DWP looking for a legal way out of paying millions to secretive trusts

Department of Water and Power General Manager Marcie Edwards inherited the task of bringing transparency to two trusts that the DWP co-administers with its workers' union.
Department of Water and Power General Manager Marcie Edwards inherited the task of bringing transparency to two trusts that the DWP co-administers with its workers' union.

The Los Angeles Department of Water and Power's board is seeking legal advice on whether it must continue to pay about $4 million each year to two secretive union-run trusts that were subject to scathing criticism in recent audits.

The two audits, released late last week by the City Controller and City Administrative Officer, found administrators of the trusts used official credit cards to spend about $421,000 over the past five years on travel, conferences, meals and gas for their vehicles.

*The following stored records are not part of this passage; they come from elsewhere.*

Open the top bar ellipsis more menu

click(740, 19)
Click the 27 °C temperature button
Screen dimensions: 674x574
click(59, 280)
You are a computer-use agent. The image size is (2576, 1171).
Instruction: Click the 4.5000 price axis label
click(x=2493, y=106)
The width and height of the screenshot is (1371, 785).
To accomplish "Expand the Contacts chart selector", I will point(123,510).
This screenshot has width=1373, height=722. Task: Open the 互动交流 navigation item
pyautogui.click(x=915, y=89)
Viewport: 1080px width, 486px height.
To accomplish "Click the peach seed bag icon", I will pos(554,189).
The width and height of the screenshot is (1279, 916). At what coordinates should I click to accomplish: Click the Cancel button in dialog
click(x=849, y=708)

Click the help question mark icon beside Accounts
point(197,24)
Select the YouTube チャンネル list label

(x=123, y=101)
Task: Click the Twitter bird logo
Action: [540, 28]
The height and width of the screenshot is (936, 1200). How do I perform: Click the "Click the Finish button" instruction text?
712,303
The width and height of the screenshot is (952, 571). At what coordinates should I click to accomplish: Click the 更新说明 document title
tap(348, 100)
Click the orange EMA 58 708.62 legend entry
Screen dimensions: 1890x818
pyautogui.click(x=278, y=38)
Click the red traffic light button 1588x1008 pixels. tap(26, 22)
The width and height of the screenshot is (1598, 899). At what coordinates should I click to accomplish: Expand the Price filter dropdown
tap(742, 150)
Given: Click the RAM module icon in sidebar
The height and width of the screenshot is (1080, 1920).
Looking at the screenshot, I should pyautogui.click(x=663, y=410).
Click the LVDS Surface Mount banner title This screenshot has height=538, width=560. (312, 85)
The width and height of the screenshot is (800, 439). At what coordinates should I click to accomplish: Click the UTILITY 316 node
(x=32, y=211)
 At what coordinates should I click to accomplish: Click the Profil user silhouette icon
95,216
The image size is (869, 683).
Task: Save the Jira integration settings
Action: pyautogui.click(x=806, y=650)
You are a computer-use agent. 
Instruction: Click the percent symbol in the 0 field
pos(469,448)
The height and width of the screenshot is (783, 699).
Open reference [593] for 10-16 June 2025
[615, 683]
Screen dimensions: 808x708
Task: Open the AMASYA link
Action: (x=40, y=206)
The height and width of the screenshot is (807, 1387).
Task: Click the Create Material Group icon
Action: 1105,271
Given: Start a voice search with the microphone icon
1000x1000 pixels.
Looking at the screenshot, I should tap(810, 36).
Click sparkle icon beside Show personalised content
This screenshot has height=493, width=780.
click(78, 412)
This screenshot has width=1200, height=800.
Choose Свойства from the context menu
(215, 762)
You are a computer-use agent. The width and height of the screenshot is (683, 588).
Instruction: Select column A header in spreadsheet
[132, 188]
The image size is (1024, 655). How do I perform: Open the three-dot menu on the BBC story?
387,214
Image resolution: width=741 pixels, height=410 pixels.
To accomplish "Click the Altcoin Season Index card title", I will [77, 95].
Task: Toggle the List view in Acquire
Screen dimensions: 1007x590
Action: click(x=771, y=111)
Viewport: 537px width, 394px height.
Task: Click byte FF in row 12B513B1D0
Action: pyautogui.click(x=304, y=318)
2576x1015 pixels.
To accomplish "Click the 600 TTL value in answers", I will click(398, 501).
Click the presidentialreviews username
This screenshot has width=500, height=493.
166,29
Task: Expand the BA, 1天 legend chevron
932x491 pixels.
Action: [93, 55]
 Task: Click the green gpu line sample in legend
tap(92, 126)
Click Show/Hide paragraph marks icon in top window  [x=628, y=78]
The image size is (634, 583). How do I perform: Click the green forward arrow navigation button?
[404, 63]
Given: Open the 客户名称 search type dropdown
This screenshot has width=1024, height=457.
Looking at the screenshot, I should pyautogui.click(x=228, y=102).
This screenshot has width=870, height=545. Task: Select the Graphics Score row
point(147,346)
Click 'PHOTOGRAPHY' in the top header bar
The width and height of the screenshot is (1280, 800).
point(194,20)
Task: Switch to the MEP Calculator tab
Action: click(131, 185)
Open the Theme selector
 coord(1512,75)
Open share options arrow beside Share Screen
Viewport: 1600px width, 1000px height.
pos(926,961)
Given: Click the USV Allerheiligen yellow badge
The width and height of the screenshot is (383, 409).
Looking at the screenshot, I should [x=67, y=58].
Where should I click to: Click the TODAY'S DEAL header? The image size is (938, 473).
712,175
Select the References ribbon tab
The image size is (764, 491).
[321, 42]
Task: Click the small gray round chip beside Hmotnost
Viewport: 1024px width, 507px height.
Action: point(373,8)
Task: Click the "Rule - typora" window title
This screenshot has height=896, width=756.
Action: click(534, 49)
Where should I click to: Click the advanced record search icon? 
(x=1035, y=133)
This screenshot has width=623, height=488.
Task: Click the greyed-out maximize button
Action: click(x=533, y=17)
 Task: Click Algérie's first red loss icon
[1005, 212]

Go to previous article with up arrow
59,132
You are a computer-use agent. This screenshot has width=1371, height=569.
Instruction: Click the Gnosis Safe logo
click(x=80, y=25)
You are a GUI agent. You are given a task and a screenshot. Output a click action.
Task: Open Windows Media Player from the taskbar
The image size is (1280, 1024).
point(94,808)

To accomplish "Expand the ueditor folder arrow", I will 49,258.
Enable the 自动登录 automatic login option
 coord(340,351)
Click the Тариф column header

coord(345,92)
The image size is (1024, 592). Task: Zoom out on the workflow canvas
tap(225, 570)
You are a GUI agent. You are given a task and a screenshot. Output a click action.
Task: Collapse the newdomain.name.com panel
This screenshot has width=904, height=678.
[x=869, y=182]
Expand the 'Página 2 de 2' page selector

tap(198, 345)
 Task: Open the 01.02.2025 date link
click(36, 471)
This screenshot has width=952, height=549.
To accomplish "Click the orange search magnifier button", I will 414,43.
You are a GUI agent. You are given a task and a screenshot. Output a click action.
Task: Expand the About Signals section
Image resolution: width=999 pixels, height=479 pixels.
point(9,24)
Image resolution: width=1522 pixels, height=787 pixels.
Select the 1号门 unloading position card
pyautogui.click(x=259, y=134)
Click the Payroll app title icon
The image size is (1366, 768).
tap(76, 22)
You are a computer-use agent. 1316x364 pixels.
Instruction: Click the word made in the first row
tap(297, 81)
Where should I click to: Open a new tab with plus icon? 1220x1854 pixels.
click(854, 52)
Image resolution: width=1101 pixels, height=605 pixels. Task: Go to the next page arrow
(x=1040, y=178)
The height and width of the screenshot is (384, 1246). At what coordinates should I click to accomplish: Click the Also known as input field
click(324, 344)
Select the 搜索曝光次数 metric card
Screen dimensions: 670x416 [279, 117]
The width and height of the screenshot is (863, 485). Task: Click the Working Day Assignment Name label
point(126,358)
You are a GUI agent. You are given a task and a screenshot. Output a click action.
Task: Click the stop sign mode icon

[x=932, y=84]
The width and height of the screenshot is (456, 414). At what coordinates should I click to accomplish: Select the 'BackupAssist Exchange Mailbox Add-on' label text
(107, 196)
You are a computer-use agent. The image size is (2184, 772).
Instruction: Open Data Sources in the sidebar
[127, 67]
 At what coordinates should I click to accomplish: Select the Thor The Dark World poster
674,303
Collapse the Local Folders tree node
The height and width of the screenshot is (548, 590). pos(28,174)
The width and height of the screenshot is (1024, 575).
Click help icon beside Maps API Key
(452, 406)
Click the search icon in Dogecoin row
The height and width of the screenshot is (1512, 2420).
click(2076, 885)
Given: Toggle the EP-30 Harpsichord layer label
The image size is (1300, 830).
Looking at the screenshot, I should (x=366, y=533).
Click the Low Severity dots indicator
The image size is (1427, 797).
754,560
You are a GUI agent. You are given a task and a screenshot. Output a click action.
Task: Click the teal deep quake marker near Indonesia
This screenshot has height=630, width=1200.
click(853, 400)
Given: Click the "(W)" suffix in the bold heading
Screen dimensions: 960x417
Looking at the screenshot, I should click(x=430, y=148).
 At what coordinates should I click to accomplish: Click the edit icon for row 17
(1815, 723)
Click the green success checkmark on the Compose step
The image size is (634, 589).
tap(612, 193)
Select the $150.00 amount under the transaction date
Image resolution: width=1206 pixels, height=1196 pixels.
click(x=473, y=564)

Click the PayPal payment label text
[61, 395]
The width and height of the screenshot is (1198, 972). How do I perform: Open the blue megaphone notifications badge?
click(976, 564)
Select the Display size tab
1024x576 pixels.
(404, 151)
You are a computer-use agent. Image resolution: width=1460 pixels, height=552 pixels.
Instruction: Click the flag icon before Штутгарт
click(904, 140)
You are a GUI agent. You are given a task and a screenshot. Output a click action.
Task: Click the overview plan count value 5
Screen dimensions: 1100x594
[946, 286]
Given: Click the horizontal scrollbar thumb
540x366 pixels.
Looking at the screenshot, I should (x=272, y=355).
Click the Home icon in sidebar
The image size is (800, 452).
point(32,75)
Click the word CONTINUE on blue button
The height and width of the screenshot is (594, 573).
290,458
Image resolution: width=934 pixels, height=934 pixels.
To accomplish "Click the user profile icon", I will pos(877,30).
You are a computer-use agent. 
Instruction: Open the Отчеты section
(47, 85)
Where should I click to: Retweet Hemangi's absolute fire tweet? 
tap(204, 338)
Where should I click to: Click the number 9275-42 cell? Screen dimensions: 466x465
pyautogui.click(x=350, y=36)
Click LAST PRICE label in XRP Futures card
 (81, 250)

The Joint Training Institute and the Joint Safety Institute were nonprofit trusts formed between 2000 and 2002 during collective bargaining between the DWP and IBEW Local 18, the union that represents city DWP workers.

Many DWP commissioners reacted angrily Tuesday to the audit's findings, asking for a private meeting with their legal counsel and with the City Attorney's office to go over their options for cutting off the payments.

"This is a difficult decision, whether to go ahead and continue to fund the trusts," said Commissioner Jill Barad. She called the trusts a "PR nightmare" for the DWP.

Commissioner Christina Noonan said she wanted the trust administrators barred from using official credit cards.

"I don't even want them buying bubble gum at a gas station," she said.

A representative of IBEW Local 18 did not respond to a request for comment.

DWP General Manager Marcie Edwards and IBEW Local 18 Business Manager Brian D'Arcy responded last week to the audits in a joint letter disparaging the audit findings and methodology, but promising to tighten fiscal controls of the two trusts.

Edwards apologized to the board Tuesday for signing off on the criticism, saying she had too little time to absorb the audit's details.

Despite the promise to improve fiscal controls, the board cast about for strategies to impose more oversight.

The agreements forming the trusts placed two union and two DWP managers in charge of each, ostensibly balancing power between the union and the agency. But the union board members had dominated decisions over the years.

On Tuesday, the board discussed whether DWP's two representatives on the trust boards could impose more control by withholding their votes on inappropriate spending.

They questioned whether the IRS might investigate whether individual trust administrators had failed to declare as personal taxable income any gas purchases they made on official credit cards above their $500 monthly car allowances.

The audits said the two trusts spend far less than $4 million annually on their official mission of training and safety instruction. Together, the trusts have banked $15.3 million of more than $44 million paid by DWP since 2000. 

That amount includes about $4 million added to the trust's cash stockpile last week after the audits were released, said City Controller's office spokesman Lowell Goodman. That payment was made as part of a legal settlement between the city and trusts to resolve a deadlock when the union members of the trust boards refused to open their books to auditors.

One of the commissioners suggested the trust could use its cash on hand to carry out its training and safety mission without any additional funds from the DWP. The agreements creating the trusts expire in 2017.